The next day, Anna’s OB-GYN needed a plan to get Anna to a place where she could get the procedure as quickly as possible. They ruled out some nearby states, including Oklahoma and Arkansas, with mandatory waiting periods as long as three days.
“So there’s two options,” says Scott. “There’s New Mexico and there’s Colorado. Would we rather have her go into labor on a plane or like, out by Midland in a car?”
“And I said absolutely not,” says Anna’s doctor, who spoke with NPR on the condition of anonymity over fears of facing lawsuits. “Because west Texas is at least 8 or 9 hours of desert. Sometimes you have hours with no cell phone reception, no gas station … in the middle of a medical crisis. So I requested she at least take a flight. And make it a direct flight if possible.”
But Anna says that plan came with its own set of risks. There’s a lump in her throat as she talks about what could have happened on the plane.
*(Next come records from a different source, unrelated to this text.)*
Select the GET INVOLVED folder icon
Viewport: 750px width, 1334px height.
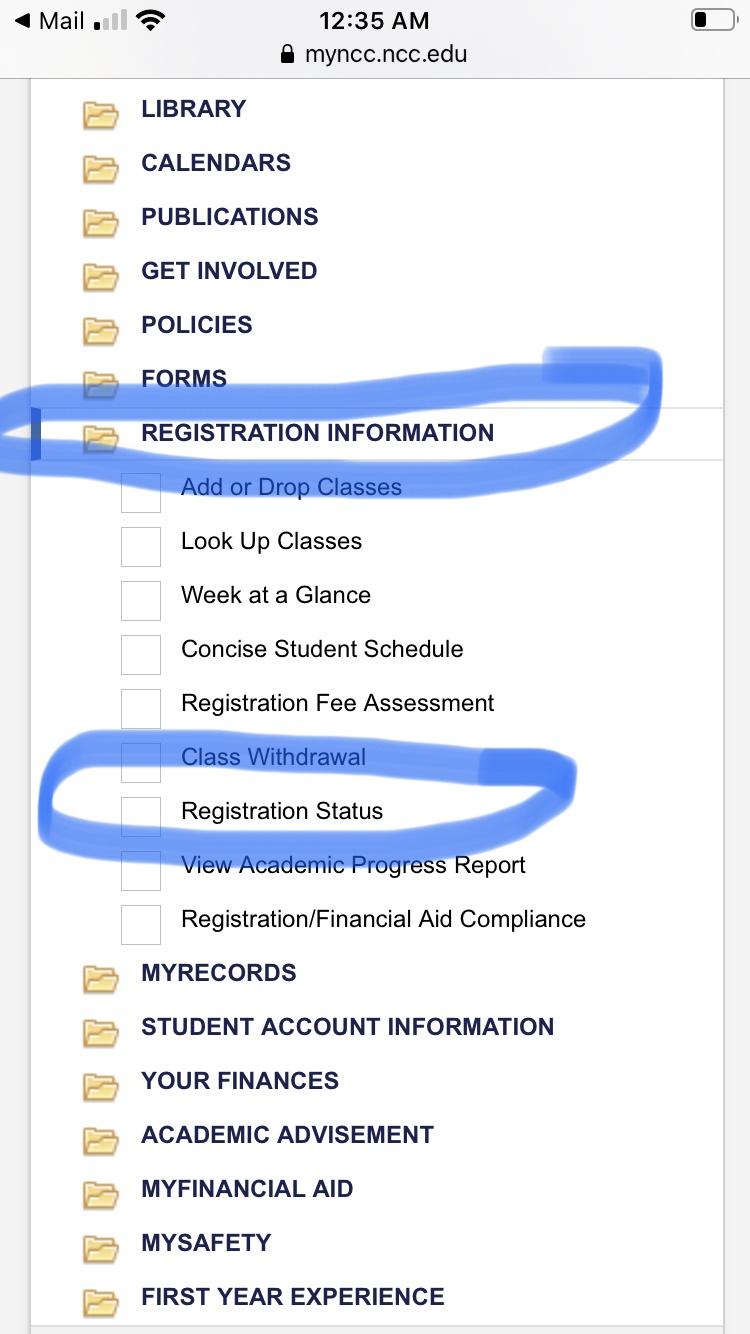(100, 278)
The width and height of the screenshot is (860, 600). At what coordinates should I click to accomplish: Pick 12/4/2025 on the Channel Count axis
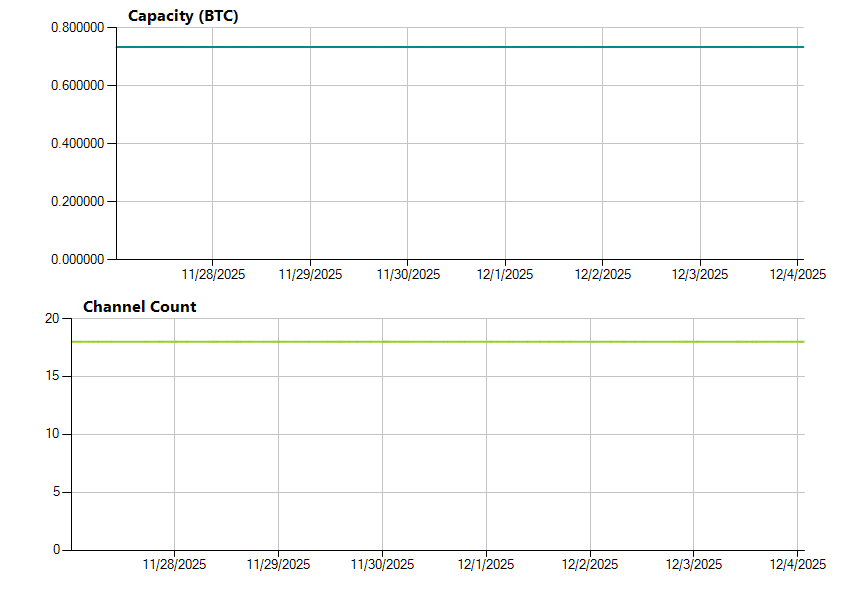(x=797, y=565)
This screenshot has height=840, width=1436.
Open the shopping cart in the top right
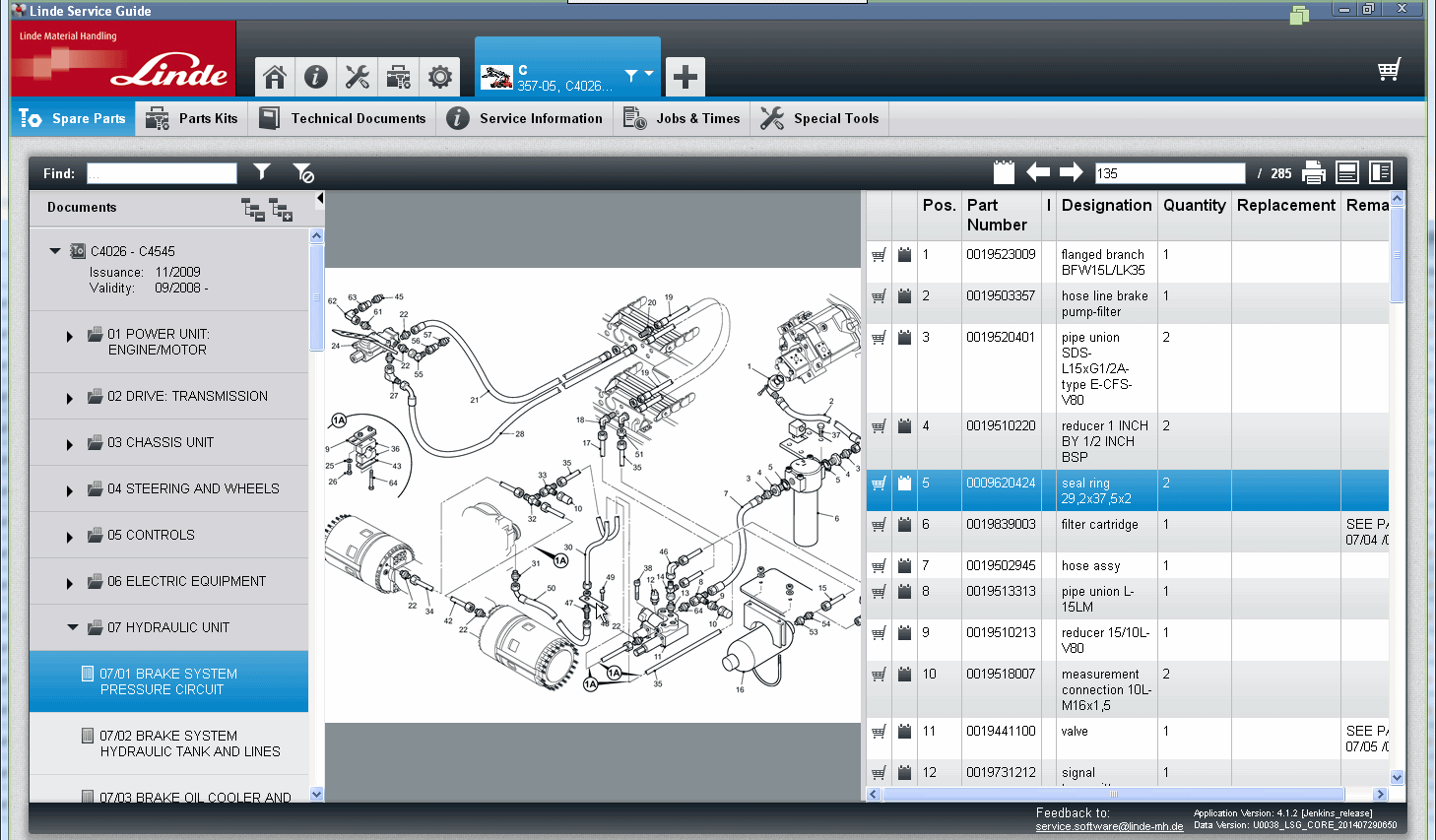click(x=1389, y=70)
“I had to come up with a game plan with my OB in case I went into labor on the flight. And I made sure that I bought us front row seats so I could be close to the bathroom in case it happened. And I’m like, no one should ever have to do that.”
But even through tears, Anna says she knows she was lucky to have several thousand dollars in savings to cover the cost — and to get an appointment in Colorado at all.
Clinics in nearby states are stretched thin
Clinics across the region say they’re struggling to accommodate the surge in demand from patients from Texas, the nation’s second most populous state. And they’re fearful that many more states could implement similar laws if the U.S. Supreme Court overturns decades of precedent guaranteeing abortion rights.
“Texas is a very large state. So you have numerous people trying to get care elsewhere,” says Kari White, a sociologist at the University of Texas at Austin. She’s been researching patients who’ve left Texas for abortions since S.B. 8 took effect.
“There are not very many clinics in the states that surround Texas,” she says. “And they’re already serving the patients that live in that state, as well as sometimes in neighboring states.”
White says the supply and demand problem is only likely to get worse. A major abortion case currently before the U.S. Supreme Court could overturn the Roe v. Wade decision that legalized abortion in 1973, opening the door to many more restrictions around the country. The Mississippi law at the center of the current case would ban most abortions after 15 weeks — four weeks earlier than when Anna was searching for an appointment in a neighboring state.
“People may not be able to go to Oklahoma or Louisiana four months from now, because care may not be available in those states either,” White says.
Lawmakers in states such as Oklahoma, Florida, and Ohio are sponsoring bills modeled after the one in Texas. Meanwhile, states including California and Vermont are taking steps to expand abortion access, hoping to increase their ability to take in patients like Anna from around the country.
Since her ordeal, Anna says she fears for the lives of other women.
“I’ve never in my life felt like I didn’t matter, that my life was expendable,” she says, but “I did in that moment.”
She’s especially worried about families without the resources to travel long distances for potentially life-saving treatment.
“I have a savings account and a job that I could have made this happen for myself,” she says. “There’s plenty of other people on this planet with uteruses who could not have done that. And what would they have done? Would they have just died? I think about that all the time.”